“You can cut all the flowers but you cannot keep spring from coming.” Pablo Neruda
That quote is so beautiful to me. Let those words really sink into your heart… think about them. It doesn’t matter what kind of despair and hurt you may be feeling, like a flower that has been cut down and thrown away, this is not the end.
A dear friend of mine showed up at my house last night with a bouquet of sunflowers in her hand. “I thought you could use some cheer.” There was a time when my house was filled with flowers. They’re all gone now and it’s palpably empty. My friend’s delivery sparks that promise. Spring is coming. And, nothing can stop it. Nothing stops renewal, nothing stops growth, nothing stops time… no matter how many tears are dropped, no matter how many bruises are made, no matter how many flowers die… renewal is coming.
God promises us renewal.
“Do not be conformed to this world, but be transformed by the renewal of your mind, that by testing you may discern what is the will of God, what is good and acceptable and perfect.” Romans 12:2
Testing. God loves to test me. A lot. I have struggled with this my whole life. I feel like He is always testing me. Maybe it’s for a constant break in my spirit because I am that wild horse that has to be tamed by its Master. Maybe because I never seem to learn my lesson. Maybe because His promises to me are great. I still am learning. I can’t tell you how many times I have uttered, “I’m tired of the lessons, God.”
What is good. And acceptable. And perfect. Those are beautiful words. We all want something good, and acceptable, and perfect. It’s what we all strive for as human beings. We want the goods. And, when it’s not good anymore we make choices. We can run. We can stay. We can fight. We can give up. I’ve done it all. The only thing that renews us and pushes us to grow is to persevere, to be tested, to trust that the hardship can renew us for the better. Whether we endure alone or together. We are not promised easy.

RECORD EXCERPTS>
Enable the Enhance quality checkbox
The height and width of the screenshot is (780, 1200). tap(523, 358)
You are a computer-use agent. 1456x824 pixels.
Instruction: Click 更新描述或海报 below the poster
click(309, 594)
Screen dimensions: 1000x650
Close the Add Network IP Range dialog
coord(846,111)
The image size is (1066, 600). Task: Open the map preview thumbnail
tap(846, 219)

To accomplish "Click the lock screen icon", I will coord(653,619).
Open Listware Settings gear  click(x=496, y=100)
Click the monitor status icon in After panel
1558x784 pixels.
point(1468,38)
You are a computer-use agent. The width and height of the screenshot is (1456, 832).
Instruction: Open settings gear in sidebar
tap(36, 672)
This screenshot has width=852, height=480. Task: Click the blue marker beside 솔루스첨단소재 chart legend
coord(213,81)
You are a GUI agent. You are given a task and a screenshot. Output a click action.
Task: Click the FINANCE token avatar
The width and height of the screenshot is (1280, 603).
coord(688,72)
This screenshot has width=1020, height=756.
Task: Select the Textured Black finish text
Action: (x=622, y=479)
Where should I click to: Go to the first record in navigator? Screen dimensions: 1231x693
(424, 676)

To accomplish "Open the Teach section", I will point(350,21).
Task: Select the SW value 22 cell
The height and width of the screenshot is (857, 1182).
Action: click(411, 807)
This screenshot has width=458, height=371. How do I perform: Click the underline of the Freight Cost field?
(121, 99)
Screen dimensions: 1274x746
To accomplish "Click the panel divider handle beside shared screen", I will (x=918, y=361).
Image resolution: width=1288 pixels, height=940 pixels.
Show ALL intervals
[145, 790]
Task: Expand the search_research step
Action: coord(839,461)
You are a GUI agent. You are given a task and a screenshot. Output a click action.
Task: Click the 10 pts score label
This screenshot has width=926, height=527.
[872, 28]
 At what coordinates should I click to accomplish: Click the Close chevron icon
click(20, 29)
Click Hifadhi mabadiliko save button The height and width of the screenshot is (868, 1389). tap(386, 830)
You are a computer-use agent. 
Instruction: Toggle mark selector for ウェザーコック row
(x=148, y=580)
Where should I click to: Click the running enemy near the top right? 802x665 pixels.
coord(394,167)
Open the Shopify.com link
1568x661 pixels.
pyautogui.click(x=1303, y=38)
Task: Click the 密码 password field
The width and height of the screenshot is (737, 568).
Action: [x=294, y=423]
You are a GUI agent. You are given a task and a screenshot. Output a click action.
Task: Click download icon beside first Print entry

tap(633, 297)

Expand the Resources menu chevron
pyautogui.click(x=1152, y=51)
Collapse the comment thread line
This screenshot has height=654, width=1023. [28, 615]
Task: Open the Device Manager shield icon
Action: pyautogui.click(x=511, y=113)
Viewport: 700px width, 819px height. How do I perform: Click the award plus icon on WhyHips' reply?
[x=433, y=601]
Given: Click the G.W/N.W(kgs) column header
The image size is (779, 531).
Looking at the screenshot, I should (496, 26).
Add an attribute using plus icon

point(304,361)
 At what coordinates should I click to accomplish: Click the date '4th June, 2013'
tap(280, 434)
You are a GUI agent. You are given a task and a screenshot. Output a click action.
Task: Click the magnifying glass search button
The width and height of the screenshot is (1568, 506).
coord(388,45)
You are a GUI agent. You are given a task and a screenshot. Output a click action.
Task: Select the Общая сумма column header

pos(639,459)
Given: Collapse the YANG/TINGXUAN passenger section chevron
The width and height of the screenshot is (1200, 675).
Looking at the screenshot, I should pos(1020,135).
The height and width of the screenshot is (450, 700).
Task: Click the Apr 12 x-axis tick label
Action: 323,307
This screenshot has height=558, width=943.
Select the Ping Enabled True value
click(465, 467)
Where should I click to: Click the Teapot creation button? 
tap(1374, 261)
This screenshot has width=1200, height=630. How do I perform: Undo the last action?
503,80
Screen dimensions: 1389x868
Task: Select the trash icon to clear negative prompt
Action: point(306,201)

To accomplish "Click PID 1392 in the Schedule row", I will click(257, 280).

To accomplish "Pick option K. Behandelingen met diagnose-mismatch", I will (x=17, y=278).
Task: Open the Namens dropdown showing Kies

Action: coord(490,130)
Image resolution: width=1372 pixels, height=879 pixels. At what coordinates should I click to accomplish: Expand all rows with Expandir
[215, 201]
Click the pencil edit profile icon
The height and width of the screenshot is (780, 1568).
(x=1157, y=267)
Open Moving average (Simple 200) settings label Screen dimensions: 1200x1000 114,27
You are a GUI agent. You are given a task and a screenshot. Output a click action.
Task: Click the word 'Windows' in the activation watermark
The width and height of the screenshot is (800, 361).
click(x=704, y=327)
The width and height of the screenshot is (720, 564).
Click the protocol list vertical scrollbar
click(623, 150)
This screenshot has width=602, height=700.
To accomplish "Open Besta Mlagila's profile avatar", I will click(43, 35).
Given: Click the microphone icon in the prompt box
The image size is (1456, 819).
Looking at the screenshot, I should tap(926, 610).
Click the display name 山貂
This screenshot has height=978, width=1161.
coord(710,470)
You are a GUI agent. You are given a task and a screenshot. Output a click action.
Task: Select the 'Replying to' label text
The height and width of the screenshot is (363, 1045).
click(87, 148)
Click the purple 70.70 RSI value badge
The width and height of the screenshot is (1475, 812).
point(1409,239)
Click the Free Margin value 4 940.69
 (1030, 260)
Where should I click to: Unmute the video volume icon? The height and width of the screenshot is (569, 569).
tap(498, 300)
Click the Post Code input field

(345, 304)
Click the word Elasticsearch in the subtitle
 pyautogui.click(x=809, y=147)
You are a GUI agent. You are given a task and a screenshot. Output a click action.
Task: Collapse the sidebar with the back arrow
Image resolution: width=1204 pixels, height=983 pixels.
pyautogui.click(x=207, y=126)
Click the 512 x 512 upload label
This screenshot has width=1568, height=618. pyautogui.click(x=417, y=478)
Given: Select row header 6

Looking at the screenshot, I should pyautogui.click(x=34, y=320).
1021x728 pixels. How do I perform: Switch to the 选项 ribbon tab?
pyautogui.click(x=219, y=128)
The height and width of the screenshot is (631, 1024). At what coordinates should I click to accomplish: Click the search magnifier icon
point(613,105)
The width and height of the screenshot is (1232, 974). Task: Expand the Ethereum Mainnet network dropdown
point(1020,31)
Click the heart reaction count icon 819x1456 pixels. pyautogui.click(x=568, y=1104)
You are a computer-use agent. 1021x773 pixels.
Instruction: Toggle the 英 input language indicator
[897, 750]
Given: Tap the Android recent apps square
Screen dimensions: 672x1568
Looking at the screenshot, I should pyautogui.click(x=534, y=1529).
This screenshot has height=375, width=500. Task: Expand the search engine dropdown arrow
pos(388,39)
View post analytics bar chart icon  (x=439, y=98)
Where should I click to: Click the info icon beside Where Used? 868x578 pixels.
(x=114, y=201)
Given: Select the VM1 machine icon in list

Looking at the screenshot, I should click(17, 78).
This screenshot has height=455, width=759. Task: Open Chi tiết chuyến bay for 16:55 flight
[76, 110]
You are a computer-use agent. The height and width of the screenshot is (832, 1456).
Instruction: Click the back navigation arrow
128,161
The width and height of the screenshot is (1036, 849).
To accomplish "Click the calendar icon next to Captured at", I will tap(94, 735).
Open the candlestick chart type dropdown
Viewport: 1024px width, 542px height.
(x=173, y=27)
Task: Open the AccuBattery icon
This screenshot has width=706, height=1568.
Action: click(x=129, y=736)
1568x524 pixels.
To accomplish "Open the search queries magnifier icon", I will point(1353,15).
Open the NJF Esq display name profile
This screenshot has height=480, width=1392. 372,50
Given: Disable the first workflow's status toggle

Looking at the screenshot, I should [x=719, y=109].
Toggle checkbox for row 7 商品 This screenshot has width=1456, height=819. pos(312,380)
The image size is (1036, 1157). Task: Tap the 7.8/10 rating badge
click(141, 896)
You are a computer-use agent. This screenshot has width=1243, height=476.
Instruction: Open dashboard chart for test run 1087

PROBLEMS TO SOLVE>
a: Rewrite the stretch of the post on renewal from "A dear friend" through "promises us renewal.", with "sunflowers" replaced by "daisies".
b: List every choice the post on renewal names right after the words "we make choices."

ANSWERS TO THE PROBLEMS>
a:
A dear friend of mine showed up at my house last night with a bouquet of daisies in her hand. “I thought you could use some cheer.” There was a time when my house was filled with flowers. They’re all gone now and it’s palpably empty. My friend’s delivery sparks that promise. Spring is coming. And, nothing can stop it. Nothing stops renewal, nothing stops growth, nothing stops time… no matter how many tears are dropped, no matter how many bruises are made, no matter how many flowers die… renewal is coming.
God promises us renewal.

b:
- Run
- Stay
- Fight
- Give up